Print all the data, keeping every line exactly as it is.

══ Task data ══

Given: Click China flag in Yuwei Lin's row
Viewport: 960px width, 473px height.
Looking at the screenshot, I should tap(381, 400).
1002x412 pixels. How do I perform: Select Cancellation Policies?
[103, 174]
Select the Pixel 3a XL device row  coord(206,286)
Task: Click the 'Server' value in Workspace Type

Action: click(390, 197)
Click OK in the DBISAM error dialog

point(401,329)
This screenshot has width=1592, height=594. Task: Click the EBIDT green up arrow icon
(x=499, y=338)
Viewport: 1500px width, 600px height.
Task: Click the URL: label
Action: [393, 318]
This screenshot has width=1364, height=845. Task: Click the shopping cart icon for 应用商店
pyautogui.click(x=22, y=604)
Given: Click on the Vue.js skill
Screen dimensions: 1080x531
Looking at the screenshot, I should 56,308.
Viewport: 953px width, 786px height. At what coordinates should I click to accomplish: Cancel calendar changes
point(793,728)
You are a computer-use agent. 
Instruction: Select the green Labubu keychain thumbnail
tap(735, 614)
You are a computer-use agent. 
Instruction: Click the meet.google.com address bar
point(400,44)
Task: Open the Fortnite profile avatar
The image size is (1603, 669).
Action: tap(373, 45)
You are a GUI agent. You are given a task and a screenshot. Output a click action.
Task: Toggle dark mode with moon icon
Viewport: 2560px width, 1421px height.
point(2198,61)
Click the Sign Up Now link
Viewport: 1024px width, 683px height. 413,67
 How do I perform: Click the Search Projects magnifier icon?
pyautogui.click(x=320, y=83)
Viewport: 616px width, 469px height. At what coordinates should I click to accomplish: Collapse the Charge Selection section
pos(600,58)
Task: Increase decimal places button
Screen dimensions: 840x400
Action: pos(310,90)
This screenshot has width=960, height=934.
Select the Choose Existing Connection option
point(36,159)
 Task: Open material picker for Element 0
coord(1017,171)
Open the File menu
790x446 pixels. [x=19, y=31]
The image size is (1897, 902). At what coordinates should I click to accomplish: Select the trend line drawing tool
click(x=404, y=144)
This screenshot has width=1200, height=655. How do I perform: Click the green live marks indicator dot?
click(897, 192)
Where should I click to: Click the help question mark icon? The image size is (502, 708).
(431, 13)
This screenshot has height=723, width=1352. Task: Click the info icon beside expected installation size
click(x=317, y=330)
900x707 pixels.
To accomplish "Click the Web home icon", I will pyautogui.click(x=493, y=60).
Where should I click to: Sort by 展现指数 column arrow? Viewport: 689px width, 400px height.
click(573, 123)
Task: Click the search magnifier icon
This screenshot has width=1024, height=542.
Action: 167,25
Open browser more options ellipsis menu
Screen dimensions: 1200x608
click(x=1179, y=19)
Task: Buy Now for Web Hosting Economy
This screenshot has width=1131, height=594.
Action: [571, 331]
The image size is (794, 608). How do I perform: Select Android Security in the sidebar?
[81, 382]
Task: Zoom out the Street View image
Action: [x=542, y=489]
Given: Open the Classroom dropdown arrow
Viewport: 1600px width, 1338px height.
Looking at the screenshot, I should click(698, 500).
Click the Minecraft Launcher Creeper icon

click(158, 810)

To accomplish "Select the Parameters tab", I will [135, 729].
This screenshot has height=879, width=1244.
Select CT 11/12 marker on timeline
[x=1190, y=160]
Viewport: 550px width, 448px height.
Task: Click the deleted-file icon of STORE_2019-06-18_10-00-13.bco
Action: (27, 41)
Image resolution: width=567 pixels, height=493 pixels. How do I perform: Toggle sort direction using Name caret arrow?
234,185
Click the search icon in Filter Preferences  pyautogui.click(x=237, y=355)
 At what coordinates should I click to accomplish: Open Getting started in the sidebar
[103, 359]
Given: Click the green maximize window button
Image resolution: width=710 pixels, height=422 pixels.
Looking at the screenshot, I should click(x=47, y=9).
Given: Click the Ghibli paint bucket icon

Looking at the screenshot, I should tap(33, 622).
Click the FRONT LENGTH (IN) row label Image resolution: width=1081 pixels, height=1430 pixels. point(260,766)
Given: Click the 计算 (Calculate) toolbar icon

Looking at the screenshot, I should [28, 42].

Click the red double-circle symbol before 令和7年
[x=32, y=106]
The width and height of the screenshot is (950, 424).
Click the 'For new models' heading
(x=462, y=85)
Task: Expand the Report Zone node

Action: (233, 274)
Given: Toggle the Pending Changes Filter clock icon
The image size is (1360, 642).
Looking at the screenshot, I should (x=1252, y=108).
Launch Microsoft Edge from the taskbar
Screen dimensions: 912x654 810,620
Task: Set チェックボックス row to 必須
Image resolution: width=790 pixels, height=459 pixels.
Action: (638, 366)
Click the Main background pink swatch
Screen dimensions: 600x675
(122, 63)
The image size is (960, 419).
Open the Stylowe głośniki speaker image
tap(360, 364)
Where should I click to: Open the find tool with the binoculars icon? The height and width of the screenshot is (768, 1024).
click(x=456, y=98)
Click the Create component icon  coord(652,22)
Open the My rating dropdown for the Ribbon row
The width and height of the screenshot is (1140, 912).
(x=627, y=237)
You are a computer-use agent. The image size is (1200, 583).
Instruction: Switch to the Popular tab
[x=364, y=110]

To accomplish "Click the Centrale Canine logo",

═══

- [Your response]
Given: Click China flag in Yuwei Lin's row
Viewport: 960px width, 473px height.
Looking at the screenshot, I should tap(381, 400).
1002x412 pixels. How do I perform: Select Cancellation Policies?
[103, 174]
Select the Pixel 3a XL device row  coord(206,286)
Task: Click the 'Server' value in Workspace Type

Action: click(390, 197)
Click OK in the DBISAM error dialog

point(401,329)
This screenshot has width=1592, height=594. Task: Click the EBIDT green up arrow icon
(x=499, y=338)
Viewport: 1500px width, 600px height.
Task: Click the URL: label
Action: [393, 318]
This screenshot has width=1364, height=845. Task: Click the shopping cart icon for 应用商店
pyautogui.click(x=22, y=604)
Given: Click on the Vue.js skill
Screen dimensions: 1080x531
Looking at the screenshot, I should 56,308.
Viewport: 953px width, 786px height. At what coordinates should I click to accomplish: Cancel calendar changes
point(793,728)
You are a computer-use agent. 
Instruction: Select the green Labubu keychain thumbnail
tap(735, 614)
You are a computer-use agent. 
Instruction: Click the meet.google.com address bar
point(400,44)
Task: Open the Fortnite profile avatar
The image size is (1603, 669).
Action: tap(373, 45)
You are a GUI agent. You are given a task and a screenshot. Output a click action.
Task: Toggle dark mode with moon icon
Viewport: 2560px width, 1421px height.
point(2198,61)
Click the Sign Up Now link
Viewport: 1024px width, 683px height. 413,67
 How do I perform: Click the Search Projects magnifier icon?
pyautogui.click(x=320, y=83)
Viewport: 616px width, 469px height. At what coordinates should I click to accomplish: Collapse the Charge Selection section
pos(600,58)
Task: Increase decimal places button
Screen dimensions: 840x400
Action: pos(310,90)
This screenshot has width=960, height=934.
Select the Choose Existing Connection option
point(36,159)
 Task: Open material picker for Element 0
coord(1017,171)
Open the File menu
790x446 pixels. [x=19, y=31]
The image size is (1897, 902). At what coordinates should I click to accomplish: Select the trend line drawing tool
click(x=404, y=144)
This screenshot has width=1200, height=655. How do I perform: Click the green live marks indicator dot?
click(897, 192)
Where should I click to: Click the help question mark icon? The image size is (502, 708).
(431, 13)
This screenshot has height=723, width=1352. Task: Click the info icon beside expected installation size
click(x=317, y=330)
900x707 pixels.
To accomplish "Click the Web home icon", I will pyautogui.click(x=493, y=60).
Where should I click to: Sort by 展现指数 column arrow? Viewport: 689px width, 400px height.
click(573, 123)
Task: Click the search magnifier icon
This screenshot has width=1024, height=542.
Action: 167,25
Open browser more options ellipsis menu
Screen dimensions: 1200x608
click(x=1179, y=19)
Task: Buy Now for Web Hosting Economy
This screenshot has width=1131, height=594.
Action: [571, 331]
The image size is (794, 608). How do I perform: Select Android Security in the sidebar?
[81, 382]
Task: Zoom out the Street View image
Action: [x=542, y=489]
Given: Open the Classroom dropdown arrow
Viewport: 1600px width, 1338px height.
Looking at the screenshot, I should click(698, 500).
Click the Minecraft Launcher Creeper icon

click(158, 810)

To accomplish "Select the Parameters tab", I will [135, 729].
This screenshot has height=879, width=1244.
Select CT 11/12 marker on timeline
[x=1190, y=160]
Viewport: 550px width, 448px height.
Task: Click the deleted-file icon of STORE_2019-06-18_10-00-13.bco
Action: (27, 41)
Image resolution: width=567 pixels, height=493 pixels. How do I perform: Toggle sort direction using Name caret arrow?
234,185
Click the search icon in Filter Preferences  pyautogui.click(x=237, y=355)
 At what coordinates should I click to accomplish: Open Getting started in the sidebar
[103, 359]
Given: Click the green maximize window button
Image resolution: width=710 pixels, height=422 pixels.
Looking at the screenshot, I should click(x=47, y=9).
Given: Click the Ghibli paint bucket icon

Looking at the screenshot, I should tap(33, 622).
Click the FRONT LENGTH (IN) row label Image resolution: width=1081 pixels, height=1430 pixels. point(260,766)
Given: Click the 计算 (Calculate) toolbar icon

Looking at the screenshot, I should [28, 42].

Click the red double-circle symbol before 令和7年
[x=32, y=106]
The width and height of the screenshot is (950, 424).
Click the 'For new models' heading
(x=462, y=85)
Task: Expand the Report Zone node

Action: (233, 274)
Given: Toggle the Pending Changes Filter clock icon
The image size is (1360, 642).
Looking at the screenshot, I should (x=1252, y=108).
Launch Microsoft Edge from the taskbar
Screen dimensions: 912x654 810,620
Task: Set チェックボックス row to 必須
Image resolution: width=790 pixels, height=459 pixels.
Action: (638, 366)
Click the Main background pink swatch
Screen dimensions: 600x675
(122, 63)
The image size is (960, 419).
Open the Stylowe głośniki speaker image
tap(360, 364)
Where should I click to: Open the find tool with the binoculars icon? The height and width of the screenshot is (768, 1024).
click(x=456, y=98)
Click the Create component icon  coord(652,22)
Open the My rating dropdown for the Ribbon row
The width and height of the screenshot is (1140, 912).
(x=627, y=237)
You are a computer-use agent. The image size is (1200, 583).
Instruction: Switch to the Popular tab
[x=364, y=110]

To accomplish "Click the Centrale Canine logo",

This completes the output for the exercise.